Some data:
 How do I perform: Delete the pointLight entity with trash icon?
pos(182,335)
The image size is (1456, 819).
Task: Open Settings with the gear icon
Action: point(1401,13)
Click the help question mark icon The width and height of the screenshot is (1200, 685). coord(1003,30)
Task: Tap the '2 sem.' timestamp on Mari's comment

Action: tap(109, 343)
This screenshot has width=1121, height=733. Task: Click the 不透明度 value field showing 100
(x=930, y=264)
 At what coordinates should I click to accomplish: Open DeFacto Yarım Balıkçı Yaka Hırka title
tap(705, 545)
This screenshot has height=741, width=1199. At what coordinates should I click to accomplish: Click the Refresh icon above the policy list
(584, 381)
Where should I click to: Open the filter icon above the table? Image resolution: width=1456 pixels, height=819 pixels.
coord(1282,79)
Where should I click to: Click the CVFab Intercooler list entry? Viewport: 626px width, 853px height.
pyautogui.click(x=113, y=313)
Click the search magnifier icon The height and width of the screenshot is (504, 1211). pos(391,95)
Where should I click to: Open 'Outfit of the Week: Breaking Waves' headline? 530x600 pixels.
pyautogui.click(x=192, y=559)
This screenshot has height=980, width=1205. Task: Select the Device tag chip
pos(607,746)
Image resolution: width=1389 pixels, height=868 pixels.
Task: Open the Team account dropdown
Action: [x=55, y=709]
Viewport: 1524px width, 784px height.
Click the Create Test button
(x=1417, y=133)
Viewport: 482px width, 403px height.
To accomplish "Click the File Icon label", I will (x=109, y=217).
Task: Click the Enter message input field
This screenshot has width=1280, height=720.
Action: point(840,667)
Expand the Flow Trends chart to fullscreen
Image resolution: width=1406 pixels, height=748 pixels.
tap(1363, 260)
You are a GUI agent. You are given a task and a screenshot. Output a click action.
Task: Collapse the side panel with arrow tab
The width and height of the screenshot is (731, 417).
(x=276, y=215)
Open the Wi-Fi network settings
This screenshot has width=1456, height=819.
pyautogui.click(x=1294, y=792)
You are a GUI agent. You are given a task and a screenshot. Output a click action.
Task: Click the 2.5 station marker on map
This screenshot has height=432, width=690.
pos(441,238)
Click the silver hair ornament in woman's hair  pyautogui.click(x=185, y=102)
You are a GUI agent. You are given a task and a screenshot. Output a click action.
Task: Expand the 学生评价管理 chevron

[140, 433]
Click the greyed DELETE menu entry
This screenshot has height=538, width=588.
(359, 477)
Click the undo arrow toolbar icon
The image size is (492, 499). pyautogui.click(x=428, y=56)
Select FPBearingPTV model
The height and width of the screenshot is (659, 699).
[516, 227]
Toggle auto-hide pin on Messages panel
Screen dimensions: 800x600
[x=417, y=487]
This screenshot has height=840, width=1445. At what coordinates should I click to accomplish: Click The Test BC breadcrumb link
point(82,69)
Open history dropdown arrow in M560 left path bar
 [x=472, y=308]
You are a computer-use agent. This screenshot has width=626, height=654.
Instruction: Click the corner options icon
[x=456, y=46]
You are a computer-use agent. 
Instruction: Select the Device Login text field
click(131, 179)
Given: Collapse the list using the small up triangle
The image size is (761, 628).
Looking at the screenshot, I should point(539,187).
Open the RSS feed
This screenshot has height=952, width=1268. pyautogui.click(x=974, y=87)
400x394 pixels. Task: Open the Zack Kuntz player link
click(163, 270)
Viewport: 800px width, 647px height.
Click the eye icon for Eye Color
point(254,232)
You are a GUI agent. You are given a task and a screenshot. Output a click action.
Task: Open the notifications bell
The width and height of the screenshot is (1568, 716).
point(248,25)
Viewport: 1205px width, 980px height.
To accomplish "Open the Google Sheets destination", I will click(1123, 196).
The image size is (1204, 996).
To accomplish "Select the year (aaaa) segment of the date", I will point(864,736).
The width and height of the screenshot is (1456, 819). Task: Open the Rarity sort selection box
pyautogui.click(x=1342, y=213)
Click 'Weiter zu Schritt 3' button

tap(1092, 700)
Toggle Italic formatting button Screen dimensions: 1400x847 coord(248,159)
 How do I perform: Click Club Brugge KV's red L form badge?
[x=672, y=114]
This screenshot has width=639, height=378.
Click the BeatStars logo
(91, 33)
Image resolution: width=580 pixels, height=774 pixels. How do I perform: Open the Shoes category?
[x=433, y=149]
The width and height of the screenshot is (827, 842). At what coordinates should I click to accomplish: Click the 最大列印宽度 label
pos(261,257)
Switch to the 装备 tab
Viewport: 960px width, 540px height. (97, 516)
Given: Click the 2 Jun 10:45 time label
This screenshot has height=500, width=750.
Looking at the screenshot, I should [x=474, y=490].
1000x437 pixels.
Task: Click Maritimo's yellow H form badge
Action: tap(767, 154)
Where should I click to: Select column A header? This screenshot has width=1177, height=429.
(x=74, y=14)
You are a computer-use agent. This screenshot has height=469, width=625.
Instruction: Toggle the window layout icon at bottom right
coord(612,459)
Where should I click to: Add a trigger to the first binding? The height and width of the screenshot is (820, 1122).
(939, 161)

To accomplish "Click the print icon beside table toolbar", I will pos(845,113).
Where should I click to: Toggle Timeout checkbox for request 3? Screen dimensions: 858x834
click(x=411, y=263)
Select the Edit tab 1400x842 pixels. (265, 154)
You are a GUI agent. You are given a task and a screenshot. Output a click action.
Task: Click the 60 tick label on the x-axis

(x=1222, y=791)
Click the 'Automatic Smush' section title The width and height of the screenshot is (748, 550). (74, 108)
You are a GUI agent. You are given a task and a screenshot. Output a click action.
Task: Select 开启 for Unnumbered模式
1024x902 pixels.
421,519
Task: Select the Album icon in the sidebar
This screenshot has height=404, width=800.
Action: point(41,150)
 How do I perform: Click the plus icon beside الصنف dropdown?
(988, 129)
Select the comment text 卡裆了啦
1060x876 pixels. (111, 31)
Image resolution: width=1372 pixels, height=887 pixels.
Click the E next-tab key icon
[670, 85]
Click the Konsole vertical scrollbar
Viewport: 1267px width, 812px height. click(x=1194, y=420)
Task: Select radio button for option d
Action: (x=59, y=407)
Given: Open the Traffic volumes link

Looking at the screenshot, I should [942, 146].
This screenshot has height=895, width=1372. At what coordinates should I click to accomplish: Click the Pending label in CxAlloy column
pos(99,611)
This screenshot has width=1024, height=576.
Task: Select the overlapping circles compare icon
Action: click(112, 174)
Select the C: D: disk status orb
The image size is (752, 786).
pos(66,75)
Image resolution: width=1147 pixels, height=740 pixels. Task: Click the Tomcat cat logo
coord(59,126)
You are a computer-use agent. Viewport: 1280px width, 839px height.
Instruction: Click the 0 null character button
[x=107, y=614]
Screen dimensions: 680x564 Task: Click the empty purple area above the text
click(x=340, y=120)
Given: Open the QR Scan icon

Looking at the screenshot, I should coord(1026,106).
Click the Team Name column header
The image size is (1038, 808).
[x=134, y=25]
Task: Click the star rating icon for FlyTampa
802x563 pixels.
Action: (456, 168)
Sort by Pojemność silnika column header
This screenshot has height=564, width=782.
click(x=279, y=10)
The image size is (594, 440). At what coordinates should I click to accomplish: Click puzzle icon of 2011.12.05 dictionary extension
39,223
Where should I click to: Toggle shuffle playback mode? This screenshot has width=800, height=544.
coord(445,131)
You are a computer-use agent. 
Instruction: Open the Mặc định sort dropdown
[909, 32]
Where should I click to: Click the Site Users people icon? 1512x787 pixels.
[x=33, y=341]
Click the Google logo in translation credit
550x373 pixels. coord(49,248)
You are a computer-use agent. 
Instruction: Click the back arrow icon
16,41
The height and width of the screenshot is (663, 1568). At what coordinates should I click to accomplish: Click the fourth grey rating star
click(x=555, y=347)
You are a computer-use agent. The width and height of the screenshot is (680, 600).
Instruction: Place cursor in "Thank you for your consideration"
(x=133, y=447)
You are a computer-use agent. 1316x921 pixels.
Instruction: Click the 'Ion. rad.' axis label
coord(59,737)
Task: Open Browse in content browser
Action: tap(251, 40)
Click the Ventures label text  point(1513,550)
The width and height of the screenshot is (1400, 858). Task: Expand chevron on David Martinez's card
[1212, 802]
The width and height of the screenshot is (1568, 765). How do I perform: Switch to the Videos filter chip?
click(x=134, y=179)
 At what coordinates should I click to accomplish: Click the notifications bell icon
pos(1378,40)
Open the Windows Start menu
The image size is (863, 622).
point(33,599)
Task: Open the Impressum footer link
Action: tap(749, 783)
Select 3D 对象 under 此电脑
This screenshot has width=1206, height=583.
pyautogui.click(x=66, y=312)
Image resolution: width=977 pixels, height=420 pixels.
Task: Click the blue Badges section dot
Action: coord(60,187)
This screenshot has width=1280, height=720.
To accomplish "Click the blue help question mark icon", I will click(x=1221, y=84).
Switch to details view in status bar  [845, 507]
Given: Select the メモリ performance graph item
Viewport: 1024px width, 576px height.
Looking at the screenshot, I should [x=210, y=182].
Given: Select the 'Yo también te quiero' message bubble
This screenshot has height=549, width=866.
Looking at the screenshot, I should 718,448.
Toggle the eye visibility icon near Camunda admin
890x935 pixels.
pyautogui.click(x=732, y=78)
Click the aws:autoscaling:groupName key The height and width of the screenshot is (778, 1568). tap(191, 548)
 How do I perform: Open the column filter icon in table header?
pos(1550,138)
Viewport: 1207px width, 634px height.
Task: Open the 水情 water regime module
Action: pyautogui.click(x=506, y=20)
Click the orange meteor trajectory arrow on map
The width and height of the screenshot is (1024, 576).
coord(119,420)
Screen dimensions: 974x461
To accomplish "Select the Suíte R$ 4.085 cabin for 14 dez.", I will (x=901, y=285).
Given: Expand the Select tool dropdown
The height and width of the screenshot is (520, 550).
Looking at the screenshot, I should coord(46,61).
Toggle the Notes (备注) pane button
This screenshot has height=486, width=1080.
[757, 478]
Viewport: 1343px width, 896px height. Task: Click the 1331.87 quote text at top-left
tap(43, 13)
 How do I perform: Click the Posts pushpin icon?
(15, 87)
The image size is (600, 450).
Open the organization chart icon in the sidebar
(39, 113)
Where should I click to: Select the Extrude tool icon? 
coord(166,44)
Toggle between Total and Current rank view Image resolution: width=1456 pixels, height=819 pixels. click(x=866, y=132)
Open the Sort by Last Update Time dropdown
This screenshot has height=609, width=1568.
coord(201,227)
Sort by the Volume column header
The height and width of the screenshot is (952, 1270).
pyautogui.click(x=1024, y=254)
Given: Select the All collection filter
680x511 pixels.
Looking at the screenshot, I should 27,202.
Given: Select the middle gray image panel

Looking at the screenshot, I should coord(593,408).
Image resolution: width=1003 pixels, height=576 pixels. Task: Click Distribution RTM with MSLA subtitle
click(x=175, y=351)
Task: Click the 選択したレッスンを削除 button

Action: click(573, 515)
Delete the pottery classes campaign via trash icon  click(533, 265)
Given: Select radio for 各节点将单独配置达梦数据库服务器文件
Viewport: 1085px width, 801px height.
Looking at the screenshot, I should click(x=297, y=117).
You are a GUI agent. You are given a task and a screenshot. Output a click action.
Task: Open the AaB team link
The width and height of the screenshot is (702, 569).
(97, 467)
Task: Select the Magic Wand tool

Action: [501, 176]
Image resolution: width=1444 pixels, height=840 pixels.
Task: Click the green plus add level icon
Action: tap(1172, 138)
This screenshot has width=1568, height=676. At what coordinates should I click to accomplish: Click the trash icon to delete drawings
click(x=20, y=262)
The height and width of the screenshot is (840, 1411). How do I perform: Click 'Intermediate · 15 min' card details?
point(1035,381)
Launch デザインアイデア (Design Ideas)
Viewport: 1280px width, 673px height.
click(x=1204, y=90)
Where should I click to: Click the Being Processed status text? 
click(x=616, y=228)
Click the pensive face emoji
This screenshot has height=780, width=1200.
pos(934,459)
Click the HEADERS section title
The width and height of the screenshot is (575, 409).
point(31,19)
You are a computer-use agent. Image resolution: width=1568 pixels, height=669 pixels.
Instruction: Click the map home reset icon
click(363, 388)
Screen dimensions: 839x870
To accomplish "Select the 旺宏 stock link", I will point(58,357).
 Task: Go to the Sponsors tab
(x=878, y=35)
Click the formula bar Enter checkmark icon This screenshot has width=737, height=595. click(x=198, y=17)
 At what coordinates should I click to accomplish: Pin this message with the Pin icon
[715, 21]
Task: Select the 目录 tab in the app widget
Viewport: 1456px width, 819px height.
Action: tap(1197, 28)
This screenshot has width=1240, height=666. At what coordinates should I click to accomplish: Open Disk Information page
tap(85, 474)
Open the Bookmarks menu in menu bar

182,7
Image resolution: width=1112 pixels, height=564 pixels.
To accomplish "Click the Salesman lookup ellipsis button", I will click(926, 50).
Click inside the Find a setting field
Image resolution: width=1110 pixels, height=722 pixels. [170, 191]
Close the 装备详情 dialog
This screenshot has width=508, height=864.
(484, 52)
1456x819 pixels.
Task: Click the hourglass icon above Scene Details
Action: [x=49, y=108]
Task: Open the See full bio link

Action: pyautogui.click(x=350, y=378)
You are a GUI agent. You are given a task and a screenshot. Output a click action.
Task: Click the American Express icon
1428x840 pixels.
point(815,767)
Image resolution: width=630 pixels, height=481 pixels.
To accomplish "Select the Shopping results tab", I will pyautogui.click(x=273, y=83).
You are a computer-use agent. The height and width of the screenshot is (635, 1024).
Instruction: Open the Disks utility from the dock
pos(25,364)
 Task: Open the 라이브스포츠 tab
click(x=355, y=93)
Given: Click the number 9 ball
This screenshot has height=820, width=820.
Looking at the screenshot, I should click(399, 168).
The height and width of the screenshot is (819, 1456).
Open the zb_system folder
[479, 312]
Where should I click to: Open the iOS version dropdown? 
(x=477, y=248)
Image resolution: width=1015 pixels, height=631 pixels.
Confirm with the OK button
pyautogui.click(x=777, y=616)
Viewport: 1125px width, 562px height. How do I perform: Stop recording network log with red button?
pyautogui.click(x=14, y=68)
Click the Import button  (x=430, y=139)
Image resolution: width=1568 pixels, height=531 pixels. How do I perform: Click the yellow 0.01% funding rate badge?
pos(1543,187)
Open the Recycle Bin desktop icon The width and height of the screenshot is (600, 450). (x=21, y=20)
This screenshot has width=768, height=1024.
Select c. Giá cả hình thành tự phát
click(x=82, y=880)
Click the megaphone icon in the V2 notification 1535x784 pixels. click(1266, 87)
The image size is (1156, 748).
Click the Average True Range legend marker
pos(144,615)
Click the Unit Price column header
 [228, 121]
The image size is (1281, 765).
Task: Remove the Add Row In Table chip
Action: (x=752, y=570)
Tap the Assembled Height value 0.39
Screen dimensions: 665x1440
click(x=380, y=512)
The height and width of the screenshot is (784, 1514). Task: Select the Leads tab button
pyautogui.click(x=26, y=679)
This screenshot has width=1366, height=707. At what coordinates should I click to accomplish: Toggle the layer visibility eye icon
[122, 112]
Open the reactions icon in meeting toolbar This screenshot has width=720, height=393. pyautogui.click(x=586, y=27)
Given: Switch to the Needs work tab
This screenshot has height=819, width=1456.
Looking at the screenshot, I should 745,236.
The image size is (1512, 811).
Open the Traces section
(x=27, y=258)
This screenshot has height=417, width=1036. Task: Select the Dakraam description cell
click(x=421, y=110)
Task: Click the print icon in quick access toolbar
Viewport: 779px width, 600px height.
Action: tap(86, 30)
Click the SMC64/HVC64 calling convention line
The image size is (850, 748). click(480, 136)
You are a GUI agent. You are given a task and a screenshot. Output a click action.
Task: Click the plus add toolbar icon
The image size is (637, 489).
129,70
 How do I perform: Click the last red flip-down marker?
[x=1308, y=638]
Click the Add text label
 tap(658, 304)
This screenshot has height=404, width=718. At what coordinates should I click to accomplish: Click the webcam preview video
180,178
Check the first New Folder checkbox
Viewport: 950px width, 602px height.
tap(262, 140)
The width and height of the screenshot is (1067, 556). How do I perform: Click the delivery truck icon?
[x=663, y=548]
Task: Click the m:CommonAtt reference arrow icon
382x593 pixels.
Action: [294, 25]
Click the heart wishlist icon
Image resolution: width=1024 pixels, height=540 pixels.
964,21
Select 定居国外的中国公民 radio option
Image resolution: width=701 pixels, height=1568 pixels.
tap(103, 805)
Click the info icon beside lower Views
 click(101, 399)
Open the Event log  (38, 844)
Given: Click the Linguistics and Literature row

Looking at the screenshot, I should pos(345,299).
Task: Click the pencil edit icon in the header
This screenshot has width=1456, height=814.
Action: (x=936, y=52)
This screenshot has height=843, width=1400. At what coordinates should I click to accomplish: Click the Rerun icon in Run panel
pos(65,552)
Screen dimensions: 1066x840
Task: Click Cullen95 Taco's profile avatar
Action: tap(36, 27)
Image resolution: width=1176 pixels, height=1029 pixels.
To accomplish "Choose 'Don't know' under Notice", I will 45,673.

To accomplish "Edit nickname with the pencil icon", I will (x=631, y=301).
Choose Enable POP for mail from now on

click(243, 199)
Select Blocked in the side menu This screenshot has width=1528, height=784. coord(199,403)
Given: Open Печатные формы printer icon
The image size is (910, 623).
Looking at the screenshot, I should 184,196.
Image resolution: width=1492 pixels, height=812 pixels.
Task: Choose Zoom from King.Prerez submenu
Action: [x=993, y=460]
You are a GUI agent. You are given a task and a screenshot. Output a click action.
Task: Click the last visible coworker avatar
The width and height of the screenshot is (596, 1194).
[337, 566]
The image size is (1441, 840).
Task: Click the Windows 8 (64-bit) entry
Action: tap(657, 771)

** Exercise requirements **
Write out everything in the data above, from the line containing "will (x=631, y=301)." down to the line containing "Select Blocked in", keeping both of those lines.

** Answer to the problem **
To accomplish "Edit nickname with the pencil icon", I will (x=631, y=301).
Choose Enable POP for mail from now on

click(243, 199)
Select Blocked in the side menu This screenshot has width=1528, height=784. coord(199,403)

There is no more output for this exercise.